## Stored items

*** Begin section ***

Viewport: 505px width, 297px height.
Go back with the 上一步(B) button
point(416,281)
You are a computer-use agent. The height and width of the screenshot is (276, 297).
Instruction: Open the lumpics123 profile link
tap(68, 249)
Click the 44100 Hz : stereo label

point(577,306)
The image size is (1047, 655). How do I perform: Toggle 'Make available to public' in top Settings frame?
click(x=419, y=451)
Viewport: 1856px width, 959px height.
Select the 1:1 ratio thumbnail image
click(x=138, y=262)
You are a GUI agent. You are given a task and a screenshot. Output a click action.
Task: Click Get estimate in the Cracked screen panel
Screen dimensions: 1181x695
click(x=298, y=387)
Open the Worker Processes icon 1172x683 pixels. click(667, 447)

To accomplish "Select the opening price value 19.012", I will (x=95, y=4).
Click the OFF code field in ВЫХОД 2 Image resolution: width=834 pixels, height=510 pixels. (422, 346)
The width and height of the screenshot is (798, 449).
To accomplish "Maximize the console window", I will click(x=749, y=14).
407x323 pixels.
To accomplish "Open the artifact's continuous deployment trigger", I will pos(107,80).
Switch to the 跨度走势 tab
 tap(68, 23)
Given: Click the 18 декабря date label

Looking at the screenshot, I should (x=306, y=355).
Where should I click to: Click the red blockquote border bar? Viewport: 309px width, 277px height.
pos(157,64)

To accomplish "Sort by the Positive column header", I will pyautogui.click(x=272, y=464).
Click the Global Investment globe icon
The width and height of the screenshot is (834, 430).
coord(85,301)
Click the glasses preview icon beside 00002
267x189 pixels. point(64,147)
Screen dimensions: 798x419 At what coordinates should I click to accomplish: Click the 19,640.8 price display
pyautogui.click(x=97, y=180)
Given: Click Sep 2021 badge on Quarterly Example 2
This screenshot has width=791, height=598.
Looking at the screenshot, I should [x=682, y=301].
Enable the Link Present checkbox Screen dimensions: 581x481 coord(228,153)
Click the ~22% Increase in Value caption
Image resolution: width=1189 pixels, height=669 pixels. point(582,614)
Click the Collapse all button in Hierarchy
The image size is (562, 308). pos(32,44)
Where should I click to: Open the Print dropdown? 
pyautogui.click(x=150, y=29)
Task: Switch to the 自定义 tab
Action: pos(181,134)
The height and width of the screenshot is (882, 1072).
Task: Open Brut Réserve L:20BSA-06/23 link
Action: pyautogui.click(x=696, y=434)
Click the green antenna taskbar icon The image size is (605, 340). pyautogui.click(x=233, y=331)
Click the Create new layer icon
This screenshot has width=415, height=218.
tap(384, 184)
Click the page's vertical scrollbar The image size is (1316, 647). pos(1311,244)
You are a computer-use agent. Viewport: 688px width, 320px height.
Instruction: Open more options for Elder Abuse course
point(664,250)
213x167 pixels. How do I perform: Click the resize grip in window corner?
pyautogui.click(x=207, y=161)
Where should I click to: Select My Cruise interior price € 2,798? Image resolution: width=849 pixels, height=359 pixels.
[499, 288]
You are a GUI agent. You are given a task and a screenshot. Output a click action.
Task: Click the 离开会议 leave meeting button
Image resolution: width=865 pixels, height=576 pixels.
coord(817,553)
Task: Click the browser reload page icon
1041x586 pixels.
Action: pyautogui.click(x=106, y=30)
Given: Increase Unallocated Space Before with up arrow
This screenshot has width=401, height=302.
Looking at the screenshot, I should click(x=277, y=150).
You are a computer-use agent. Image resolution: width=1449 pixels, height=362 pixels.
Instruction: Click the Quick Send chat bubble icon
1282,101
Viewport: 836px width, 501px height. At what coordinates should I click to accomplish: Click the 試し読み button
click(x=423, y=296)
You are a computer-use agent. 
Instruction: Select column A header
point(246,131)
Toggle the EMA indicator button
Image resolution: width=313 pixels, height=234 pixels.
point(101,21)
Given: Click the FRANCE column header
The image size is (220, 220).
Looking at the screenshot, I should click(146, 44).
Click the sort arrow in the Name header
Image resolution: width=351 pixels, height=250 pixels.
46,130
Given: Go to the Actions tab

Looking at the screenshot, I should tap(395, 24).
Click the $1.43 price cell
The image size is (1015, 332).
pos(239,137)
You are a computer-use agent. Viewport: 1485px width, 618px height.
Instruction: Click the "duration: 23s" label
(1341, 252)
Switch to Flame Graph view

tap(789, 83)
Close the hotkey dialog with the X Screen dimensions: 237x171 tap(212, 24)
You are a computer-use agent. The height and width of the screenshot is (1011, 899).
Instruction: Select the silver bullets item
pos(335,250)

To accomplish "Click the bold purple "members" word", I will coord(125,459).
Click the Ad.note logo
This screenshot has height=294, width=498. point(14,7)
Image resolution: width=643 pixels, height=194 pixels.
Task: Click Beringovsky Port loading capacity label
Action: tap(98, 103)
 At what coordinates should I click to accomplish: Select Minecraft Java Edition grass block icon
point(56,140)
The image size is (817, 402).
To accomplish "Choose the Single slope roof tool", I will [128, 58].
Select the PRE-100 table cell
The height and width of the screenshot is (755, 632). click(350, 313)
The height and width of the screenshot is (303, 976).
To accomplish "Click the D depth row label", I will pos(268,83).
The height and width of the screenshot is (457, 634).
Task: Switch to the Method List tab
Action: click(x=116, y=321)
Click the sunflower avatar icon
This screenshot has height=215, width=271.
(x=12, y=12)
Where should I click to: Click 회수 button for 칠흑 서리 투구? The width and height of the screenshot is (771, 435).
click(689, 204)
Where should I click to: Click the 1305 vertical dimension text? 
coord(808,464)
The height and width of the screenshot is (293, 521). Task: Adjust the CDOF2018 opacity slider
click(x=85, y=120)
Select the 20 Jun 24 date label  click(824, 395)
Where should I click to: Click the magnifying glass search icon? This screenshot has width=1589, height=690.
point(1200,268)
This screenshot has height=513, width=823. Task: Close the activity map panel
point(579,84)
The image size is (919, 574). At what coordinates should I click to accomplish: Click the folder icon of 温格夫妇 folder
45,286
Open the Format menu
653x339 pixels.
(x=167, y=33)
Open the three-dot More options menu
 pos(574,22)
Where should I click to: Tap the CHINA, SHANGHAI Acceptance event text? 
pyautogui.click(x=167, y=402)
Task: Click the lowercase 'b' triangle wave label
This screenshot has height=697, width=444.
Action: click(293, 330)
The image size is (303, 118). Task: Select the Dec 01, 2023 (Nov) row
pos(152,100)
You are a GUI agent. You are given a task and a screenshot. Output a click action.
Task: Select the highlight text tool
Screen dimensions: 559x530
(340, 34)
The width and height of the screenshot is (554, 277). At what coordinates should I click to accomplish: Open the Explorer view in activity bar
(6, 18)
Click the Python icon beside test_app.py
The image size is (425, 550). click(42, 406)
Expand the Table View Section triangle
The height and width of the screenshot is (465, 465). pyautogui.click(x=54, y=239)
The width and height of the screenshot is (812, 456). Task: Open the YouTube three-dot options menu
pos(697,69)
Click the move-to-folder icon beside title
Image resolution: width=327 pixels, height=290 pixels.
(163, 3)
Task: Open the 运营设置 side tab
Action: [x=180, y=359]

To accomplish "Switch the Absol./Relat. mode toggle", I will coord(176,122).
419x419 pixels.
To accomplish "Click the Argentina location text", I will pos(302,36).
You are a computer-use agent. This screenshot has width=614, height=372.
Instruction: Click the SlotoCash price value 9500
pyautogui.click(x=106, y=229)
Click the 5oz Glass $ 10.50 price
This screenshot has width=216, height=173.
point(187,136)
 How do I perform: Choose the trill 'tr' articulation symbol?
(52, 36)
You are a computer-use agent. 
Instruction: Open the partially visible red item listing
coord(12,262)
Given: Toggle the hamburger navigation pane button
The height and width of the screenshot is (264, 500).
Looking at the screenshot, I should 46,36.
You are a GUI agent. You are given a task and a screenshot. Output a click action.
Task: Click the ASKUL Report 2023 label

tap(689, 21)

*** End section ***

## Assignment
Only an exact copy of the data above will do.

## Task response
Viewport: 505px width, 297px height.
Go back with the 上一步(B) button
point(416,281)
You are a computer-use agent. The height and width of the screenshot is (276, 297).
Instruction: Open the lumpics123 profile link
tap(68, 249)
Click the 44100 Hz : stereo label

point(577,306)
The image size is (1047, 655). How do I perform: Toggle 'Make available to public' in top Settings frame?
click(x=419, y=451)
Viewport: 1856px width, 959px height.
Select the 1:1 ratio thumbnail image
click(x=138, y=262)
You are a GUI agent. You are given a task and a screenshot. Output a click action.
Task: Click Get estimate in the Cracked screen panel
Screen dimensions: 1181x695
click(x=298, y=387)
Open the Worker Processes icon 1172x683 pixels. click(667, 447)

To accomplish "Select the opening price value 19.012", I will (x=95, y=4).
Click the OFF code field in ВЫХОД 2 Image resolution: width=834 pixels, height=510 pixels. (422, 346)
The width and height of the screenshot is (798, 449).
To accomplish "Maximize the console window", I will click(x=749, y=14).
407x323 pixels.
To accomplish "Open the artifact's continuous deployment trigger", I will pos(107,80).
Switch to the 跨度走势 tab
 tap(68, 23)
Given: Click the 18 декабря date label

Looking at the screenshot, I should (x=306, y=355).
Where should I click to: Click the red blockquote border bar? Viewport: 309px width, 277px height.
pos(157,64)

To accomplish "Sort by the Positive column header", I will pyautogui.click(x=272, y=464).
Click the Global Investment globe icon
The width and height of the screenshot is (834, 430).
coord(85,301)
Click the glasses preview icon beside 00002
267x189 pixels. point(64,147)
Screen dimensions: 798x419 At what coordinates should I click to accomplish: Click the 19,640.8 price display
pyautogui.click(x=97, y=180)
Given: Click Sep 2021 badge on Quarterly Example 2
This screenshot has width=791, height=598.
Looking at the screenshot, I should [x=682, y=301].
Enable the Link Present checkbox Screen dimensions: 581x481 coord(228,153)
Click the ~22% Increase in Value caption
Image resolution: width=1189 pixels, height=669 pixels. point(582,614)
Click the Collapse all button in Hierarchy
The image size is (562, 308). pos(32,44)
Where should I click to: Open the Print dropdown? 
pyautogui.click(x=150, y=29)
Task: Switch to the 自定义 tab
Action: pos(181,134)
The height and width of the screenshot is (882, 1072).
Task: Open Brut Réserve L:20BSA-06/23 link
Action: pyautogui.click(x=696, y=434)
Click the green antenna taskbar icon The image size is (605, 340). pyautogui.click(x=233, y=331)
Click the Create new layer icon
This screenshot has width=415, height=218.
tap(384, 184)
Click the page's vertical scrollbar The image size is (1316, 647). pos(1311,244)
You are a computer-use agent. Viewport: 688px width, 320px height.
Instruction: Open more options for Elder Abuse course
point(664,250)
213x167 pixels. How do I perform: Click the resize grip in window corner?
pyautogui.click(x=207, y=161)
Where should I click to: Select My Cruise interior price € 2,798? Image resolution: width=849 pixels, height=359 pixels.
[499, 288]
You are a GUI agent. You are given a task and a screenshot. Output a click action.
Task: Click the 离开会议 leave meeting button
Image resolution: width=865 pixels, height=576 pixels.
coord(817,553)
Task: Click the browser reload page icon
1041x586 pixels.
Action: pyautogui.click(x=106, y=30)
Given: Increase Unallocated Space Before with up arrow
This screenshot has width=401, height=302.
Looking at the screenshot, I should click(x=277, y=150).
You are a computer-use agent. Image resolution: width=1449 pixels, height=362 pixels.
Instruction: Click the Quick Send chat bubble icon
1282,101
Viewport: 836px width, 501px height. At what coordinates should I click to accomplish: Click the 試し読み button
click(x=423, y=296)
You are a computer-use agent. 
Instruction: Select column A header
point(246,131)
Toggle the EMA indicator button
Image resolution: width=313 pixels, height=234 pixels.
point(101,21)
Given: Click the FRANCE column header
The image size is (220, 220).
Looking at the screenshot, I should click(146, 44).
Click the sort arrow in the Name header
Image resolution: width=351 pixels, height=250 pixels.
46,130
Given: Go to the Actions tab

Looking at the screenshot, I should tap(395, 24).
Click the $1.43 price cell
The image size is (1015, 332).
pos(239,137)
You are a computer-use agent. Viewport: 1485px width, 618px height.
Instruction: Click the "duration: 23s" label
(1341, 252)
Switch to Flame Graph view

tap(789, 83)
Close the hotkey dialog with the X Screen dimensions: 237x171 tap(212, 24)
You are a computer-use agent. The height and width of the screenshot is (1011, 899).
Instruction: Select the silver bullets item
pos(335,250)

To accomplish "Click the bold purple "members" word", I will coord(125,459).
Click the Ad.note logo
This screenshot has height=294, width=498. point(14,7)
Image resolution: width=643 pixels, height=194 pixels.
Task: Click Beringovsky Port loading capacity label
Action: tap(98, 103)
 At what coordinates should I click to accomplish: Select Minecraft Java Edition grass block icon
point(56,140)
The image size is (817, 402).
To accomplish "Choose the Single slope roof tool", I will [128, 58].
Select the PRE-100 table cell
The height and width of the screenshot is (755, 632). click(350, 313)
The height and width of the screenshot is (303, 976).
To accomplish "Click the D depth row label", I will pos(268,83).
The height and width of the screenshot is (457, 634).
Task: Switch to the Method List tab
Action: click(x=116, y=321)
Click the sunflower avatar icon
This screenshot has height=215, width=271.
(x=12, y=12)
Where should I click to: Click 회수 button for 칠흑 서리 투구? The width and height of the screenshot is (771, 435).
click(689, 204)
Where should I click to: Click the 1305 vertical dimension text? 
coord(808,464)
The height and width of the screenshot is (293, 521). Task: Adjust the CDOF2018 opacity slider
click(x=85, y=120)
Select the 20 Jun 24 date label  click(824, 395)
Where should I click to: Click the magnifying glass search icon? This screenshot has width=1589, height=690.
point(1200,268)
This screenshot has height=513, width=823. Task: Close the activity map panel
point(579,84)
The image size is (919, 574). At what coordinates should I click to accomplish: Click the folder icon of 温格夫妇 folder
45,286
Open the Format menu
653x339 pixels.
(x=167, y=33)
Open the three-dot More options menu
 pos(574,22)
Where should I click to: Tap the CHINA, SHANGHAI Acceptance event text? 
pyautogui.click(x=167, y=402)
Task: Click the lowercase 'b' triangle wave label
This screenshot has height=697, width=444.
Action: click(293, 330)
The image size is (303, 118). Task: Select the Dec 01, 2023 (Nov) row
pos(152,100)
You are a GUI agent. You are given a task and a screenshot. Output a click action.
Task: Select the highlight text tool
Screen dimensions: 559x530
(340, 34)
The width and height of the screenshot is (554, 277). At what coordinates should I click to accomplish: Open the Explorer view in activity bar
(6, 18)
Click the Python icon beside test_app.py
The image size is (425, 550). click(42, 406)
Expand the Table View Section triangle
The height and width of the screenshot is (465, 465). pyautogui.click(x=54, y=239)
The width and height of the screenshot is (812, 456). Task: Open the YouTube three-dot options menu
pos(697,69)
Click the move-to-folder icon beside title
Image resolution: width=327 pixels, height=290 pixels.
(163, 3)
Task: Open the 运营设置 side tab
Action: [x=180, y=359]

To accomplish "Switch the Absol./Relat. mode toggle", I will coord(176,122).
419x419 pixels.
To accomplish "Click the Argentina location text", I will pos(302,36).
You are a computer-use agent. This screenshot has width=614, height=372.
Instruction: Click the SlotoCash price value 9500
pyautogui.click(x=106, y=229)
Click the 5oz Glass $ 10.50 price
This screenshot has width=216, height=173.
point(187,136)
 How do I perform: Choose the trill 'tr' articulation symbol?
(52, 36)
You are a computer-use agent. 
Instruction: Open the partially visible red item listing
coord(12,262)
Given: Toggle the hamburger navigation pane button
The height and width of the screenshot is (264, 500).
Looking at the screenshot, I should 46,36.
You are a GUI agent. You are given a task and a screenshot. Output a click action.
Task: Click the ASKUL Report 2023 label

tap(689, 21)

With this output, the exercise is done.